Am I getting confused on internal and external domains? I'm trying to setup a Server (AD, DNS and DHCP) for a 5 XP machine network.

Network Background on the building: The network: 10 XP machines running as a workgroup. I installed a Server 2003 R2 and need 5 of the 10 computers on a secure seperate network. Matrix Fiber Optic with 24 port cisco with gateway IP 69.73.xx.xxx (not sure model number, ISP manages it and ID plate is against the wall). Ports 8-24 are for VoIP. Ports 1-6 are static IP's (69.73.xx.xxx - 69.73.xx.xx) 1 is the WAN and Port 6 is the LAN. Port 6 connected to a 3 Com Cable/DSL. Ports 2, 3, 4, and 5 are Static IP's. Port 7 is dead (according to ISP Tech Support). I attached a Kingston Ether Pro Switch to cisco port 2 and the sever to the Kingston switch. Clinet plugged into the Kingston switch as well. ISP DNS's are 69.1.xx.xx and 69.1.xx.xx.

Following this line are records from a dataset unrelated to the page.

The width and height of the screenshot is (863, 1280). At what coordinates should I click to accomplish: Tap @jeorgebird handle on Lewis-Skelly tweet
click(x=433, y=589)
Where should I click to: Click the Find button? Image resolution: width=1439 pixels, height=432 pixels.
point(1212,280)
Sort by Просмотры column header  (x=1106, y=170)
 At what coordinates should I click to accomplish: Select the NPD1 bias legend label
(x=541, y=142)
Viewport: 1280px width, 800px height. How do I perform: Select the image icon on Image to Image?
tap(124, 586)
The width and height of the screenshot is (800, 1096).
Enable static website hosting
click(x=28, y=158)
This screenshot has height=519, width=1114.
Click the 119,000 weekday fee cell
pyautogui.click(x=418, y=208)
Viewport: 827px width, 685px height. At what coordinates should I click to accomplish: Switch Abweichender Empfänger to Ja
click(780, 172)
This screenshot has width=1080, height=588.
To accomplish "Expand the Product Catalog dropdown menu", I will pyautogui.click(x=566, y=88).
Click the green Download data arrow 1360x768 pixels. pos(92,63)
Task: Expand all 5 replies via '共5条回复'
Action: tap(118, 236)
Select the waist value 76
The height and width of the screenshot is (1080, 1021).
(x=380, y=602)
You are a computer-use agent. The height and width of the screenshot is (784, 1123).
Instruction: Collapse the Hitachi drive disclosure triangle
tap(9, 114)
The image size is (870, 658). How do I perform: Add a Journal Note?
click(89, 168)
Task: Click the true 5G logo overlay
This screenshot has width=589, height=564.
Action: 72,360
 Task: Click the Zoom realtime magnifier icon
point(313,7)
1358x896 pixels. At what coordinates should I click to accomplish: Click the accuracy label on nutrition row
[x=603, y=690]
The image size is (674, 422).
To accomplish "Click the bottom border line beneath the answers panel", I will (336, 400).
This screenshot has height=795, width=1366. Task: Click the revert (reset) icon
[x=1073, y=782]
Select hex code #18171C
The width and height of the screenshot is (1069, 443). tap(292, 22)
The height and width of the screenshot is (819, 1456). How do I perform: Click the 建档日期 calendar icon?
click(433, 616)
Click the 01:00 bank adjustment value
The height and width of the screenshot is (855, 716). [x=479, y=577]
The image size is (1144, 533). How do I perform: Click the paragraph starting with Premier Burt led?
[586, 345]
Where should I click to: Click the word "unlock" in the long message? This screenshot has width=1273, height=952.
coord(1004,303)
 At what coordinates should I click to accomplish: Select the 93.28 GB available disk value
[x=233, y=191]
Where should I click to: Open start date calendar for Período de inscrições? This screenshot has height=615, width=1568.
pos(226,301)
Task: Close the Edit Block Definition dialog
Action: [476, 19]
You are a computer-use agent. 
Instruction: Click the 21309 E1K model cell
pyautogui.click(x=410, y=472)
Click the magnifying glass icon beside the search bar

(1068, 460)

Appreciate any help for a NOIB DNS'er
0
Comment
Question by:Raptorfixer
  • 4
  • 3
  • 2
  • +1
10 Comments
 
LVL 2

Expert Comment

by:laurin1
ID: 20861395
Ok, I'm a little unclear about your configuration and not familiar with Cisco equipment, per se, but if that device is a router, not a switch, then port 1 needs to be configured with the static IP of your Gateway (and you need to be sure it's acting as a gateway, and not a router. It sounds like it is, but you need to be sure. Time Warner provides a "gateway" to us, that can be a router, but we had them put it in gateway mode (no routing, no DHCP, and the device behind it uses the same IP as the gateway.) Also, if the Cisco device is a router, not a switch, besides setting port 1 to a static IP, you need to make sure it's not providing DHCP of it's own (may not even be capable, but just to be sure.) Next, port 6 of your router needs to be set to an internal static IP. If you want to use the 192.168.0.0/24 (24 = 255.255.255.0) range, then set the router to 192.168.0.1, preferably, but it can be anything in that range. Finally, set your DHCP server to use the 192.168.0.0/24 range and have it broadcast the router's internal IP as 003 router in the DHCP scope. DNS should be set to your Domain Controller/DHCP server, assuming that you are providing DNS.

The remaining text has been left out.